I read some wonderful stories this year. Chief among these would be three short stories: “Songs to Help You Cope When Your Mom Won’t Stop Haunting You and Your Friends” by Gwendolyn Kiste, which appeared in Black Static 58 and is surely a shoo-in for the BFA award for Best Short Story in 2018 (Last year I championed Georgina Bruce’s “White Rabbit” and I was right, so I have form here!) “Skyshine” by Carole Johnstone, also a Black Static story (#60) and, again, a dead cert for awards in 2018. And “Four Abstracts” by Nina Allan, which appeared in New Fears (and was the best of a truly excellent collection.)

There were many others, too. Aliya Whiteley amazed me with her strange and brilliant novella “The Beauty”. Tracy Fahey’s “The Girl In The Fort”, a wonderful coming-of-age story. “What We Do Sometimes, Without Thinking“, by Mark West struck such a chord with me that I chose to read it aloud at our joint book launch in July. “The Weight Of The Mantle” by Laura J. Moody, which is not your typical superhero tale and carries with it a very real emotional depth. I’m only partway through Malcolm Devlin’s collection “You Will Grow Into Them” but it’s already a standout (Devlin also wrote one of my very favourite stories – “Five Conversations With My Daughter (Who Travels In Time)” which, if you haven’t read it, you absolutely should.) I haven’t been able to read nearly as much in the latter half of 2017 as I would like to, thanks largely to university (and James Joyce’s Bloody Ulysses) but I have earmarked Kit Power’s new collection, and I wait in giddy anticipation of Priya Sharma’s collection forthcoming from Undertow Books, which is going to be something very special.

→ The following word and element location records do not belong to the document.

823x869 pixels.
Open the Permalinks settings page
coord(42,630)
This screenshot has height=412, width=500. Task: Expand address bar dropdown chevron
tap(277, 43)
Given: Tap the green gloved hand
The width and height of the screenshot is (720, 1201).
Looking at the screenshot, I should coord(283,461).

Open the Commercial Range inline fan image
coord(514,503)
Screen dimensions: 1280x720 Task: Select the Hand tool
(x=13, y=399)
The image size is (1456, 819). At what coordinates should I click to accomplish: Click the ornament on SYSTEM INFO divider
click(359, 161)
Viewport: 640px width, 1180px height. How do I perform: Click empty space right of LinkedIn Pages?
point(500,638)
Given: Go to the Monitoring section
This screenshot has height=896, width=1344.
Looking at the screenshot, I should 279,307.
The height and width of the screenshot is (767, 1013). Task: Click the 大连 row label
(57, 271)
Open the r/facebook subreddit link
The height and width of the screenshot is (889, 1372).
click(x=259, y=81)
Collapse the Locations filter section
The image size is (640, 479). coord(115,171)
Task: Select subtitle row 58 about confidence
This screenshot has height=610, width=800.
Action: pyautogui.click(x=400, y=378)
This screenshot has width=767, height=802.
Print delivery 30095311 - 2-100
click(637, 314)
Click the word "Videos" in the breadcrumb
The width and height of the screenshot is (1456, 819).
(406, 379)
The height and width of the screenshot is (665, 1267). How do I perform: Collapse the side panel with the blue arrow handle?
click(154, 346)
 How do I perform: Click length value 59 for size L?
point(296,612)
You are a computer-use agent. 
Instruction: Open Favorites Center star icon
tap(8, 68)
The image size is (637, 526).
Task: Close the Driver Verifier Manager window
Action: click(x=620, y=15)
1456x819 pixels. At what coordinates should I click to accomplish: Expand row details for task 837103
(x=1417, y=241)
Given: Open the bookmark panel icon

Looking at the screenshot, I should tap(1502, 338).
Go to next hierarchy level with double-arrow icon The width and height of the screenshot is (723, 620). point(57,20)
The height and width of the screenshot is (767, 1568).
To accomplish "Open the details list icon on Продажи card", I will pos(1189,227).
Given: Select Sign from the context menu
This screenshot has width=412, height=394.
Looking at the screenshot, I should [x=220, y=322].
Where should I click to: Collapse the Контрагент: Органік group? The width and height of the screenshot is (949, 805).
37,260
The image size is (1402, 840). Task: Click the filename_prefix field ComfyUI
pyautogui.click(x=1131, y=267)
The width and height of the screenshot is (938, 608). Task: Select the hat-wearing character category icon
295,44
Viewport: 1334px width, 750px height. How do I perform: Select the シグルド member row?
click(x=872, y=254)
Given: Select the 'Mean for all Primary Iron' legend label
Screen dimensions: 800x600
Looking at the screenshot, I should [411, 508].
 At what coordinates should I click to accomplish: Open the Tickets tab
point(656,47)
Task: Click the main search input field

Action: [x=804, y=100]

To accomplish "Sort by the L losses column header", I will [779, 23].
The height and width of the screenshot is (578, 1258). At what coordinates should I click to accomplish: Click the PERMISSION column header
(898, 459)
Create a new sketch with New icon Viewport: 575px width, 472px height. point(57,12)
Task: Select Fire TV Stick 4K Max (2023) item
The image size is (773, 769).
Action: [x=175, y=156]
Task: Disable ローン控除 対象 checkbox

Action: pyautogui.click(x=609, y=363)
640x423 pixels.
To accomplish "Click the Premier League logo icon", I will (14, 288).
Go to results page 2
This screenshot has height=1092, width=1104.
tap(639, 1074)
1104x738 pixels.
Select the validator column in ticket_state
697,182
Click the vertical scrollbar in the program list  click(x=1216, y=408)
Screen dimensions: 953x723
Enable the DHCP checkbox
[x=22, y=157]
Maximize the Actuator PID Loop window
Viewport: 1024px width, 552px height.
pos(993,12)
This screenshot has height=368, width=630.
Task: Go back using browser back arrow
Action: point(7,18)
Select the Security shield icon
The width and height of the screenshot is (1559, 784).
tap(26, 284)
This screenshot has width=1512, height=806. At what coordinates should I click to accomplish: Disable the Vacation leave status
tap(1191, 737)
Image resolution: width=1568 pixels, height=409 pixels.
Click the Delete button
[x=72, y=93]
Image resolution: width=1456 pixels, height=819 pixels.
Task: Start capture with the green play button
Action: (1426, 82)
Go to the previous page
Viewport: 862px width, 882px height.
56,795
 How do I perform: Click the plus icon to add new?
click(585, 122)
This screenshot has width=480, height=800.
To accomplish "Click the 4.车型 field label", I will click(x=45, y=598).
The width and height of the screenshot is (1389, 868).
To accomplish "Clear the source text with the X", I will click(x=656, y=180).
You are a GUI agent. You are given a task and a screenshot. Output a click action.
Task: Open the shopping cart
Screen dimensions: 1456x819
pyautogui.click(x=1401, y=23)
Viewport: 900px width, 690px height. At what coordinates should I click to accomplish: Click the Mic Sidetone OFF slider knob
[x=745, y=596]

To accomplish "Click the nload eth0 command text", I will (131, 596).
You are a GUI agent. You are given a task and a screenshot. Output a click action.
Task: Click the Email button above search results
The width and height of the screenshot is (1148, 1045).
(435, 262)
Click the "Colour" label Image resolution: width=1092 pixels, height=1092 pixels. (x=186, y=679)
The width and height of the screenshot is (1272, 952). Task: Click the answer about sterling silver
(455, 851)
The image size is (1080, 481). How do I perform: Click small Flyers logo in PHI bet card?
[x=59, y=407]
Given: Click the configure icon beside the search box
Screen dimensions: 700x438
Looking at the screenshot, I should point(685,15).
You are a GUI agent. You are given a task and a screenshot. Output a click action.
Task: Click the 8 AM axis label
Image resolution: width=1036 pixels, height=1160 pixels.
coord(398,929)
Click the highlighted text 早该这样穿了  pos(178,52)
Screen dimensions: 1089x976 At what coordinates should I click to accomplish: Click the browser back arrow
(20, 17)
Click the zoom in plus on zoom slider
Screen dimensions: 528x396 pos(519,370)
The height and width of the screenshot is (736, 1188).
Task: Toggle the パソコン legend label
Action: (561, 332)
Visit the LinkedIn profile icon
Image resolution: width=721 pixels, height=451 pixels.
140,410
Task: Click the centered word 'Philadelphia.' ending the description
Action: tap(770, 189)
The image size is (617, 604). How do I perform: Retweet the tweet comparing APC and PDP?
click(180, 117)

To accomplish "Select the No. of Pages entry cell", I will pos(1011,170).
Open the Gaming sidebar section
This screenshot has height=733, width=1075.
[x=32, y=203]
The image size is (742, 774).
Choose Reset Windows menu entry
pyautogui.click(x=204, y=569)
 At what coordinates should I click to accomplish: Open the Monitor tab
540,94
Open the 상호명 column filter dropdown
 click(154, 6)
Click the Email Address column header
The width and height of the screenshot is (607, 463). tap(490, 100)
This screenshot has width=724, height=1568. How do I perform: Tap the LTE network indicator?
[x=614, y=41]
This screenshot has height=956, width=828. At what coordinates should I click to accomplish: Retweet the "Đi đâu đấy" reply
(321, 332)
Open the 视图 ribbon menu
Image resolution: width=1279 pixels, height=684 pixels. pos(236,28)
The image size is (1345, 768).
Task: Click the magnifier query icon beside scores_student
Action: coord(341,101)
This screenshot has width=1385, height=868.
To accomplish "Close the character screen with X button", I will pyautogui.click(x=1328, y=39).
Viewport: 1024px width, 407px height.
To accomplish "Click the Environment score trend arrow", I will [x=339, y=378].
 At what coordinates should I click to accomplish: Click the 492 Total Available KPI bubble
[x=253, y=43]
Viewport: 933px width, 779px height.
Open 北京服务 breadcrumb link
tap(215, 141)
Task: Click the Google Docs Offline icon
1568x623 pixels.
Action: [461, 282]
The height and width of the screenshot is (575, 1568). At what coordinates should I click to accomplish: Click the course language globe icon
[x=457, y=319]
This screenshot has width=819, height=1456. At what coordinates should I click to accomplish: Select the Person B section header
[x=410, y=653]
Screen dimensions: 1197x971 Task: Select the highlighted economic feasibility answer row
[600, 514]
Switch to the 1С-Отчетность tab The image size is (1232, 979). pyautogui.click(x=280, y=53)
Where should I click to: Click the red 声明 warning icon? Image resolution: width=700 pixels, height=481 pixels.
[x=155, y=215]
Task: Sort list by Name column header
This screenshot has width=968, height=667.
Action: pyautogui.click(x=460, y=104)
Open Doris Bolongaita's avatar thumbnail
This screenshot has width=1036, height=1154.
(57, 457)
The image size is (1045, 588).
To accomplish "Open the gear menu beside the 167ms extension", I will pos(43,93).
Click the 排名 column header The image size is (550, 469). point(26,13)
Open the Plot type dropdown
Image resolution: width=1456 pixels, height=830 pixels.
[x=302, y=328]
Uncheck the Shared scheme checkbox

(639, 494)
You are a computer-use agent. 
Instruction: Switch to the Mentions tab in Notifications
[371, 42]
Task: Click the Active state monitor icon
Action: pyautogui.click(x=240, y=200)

So that was 2017. 2018 is imminent. No doubt there are some brilliant stories I have forgotten to mention, some life events I have neglected to mention (or perhaps deliberately omitted). But, onwards, because time waits for no man, and it sure as hell isn’t going to wait for me, no matter how nicely and politely I ask it to.

Wishing all of you good health, happiness, and good reading. Happy New Year!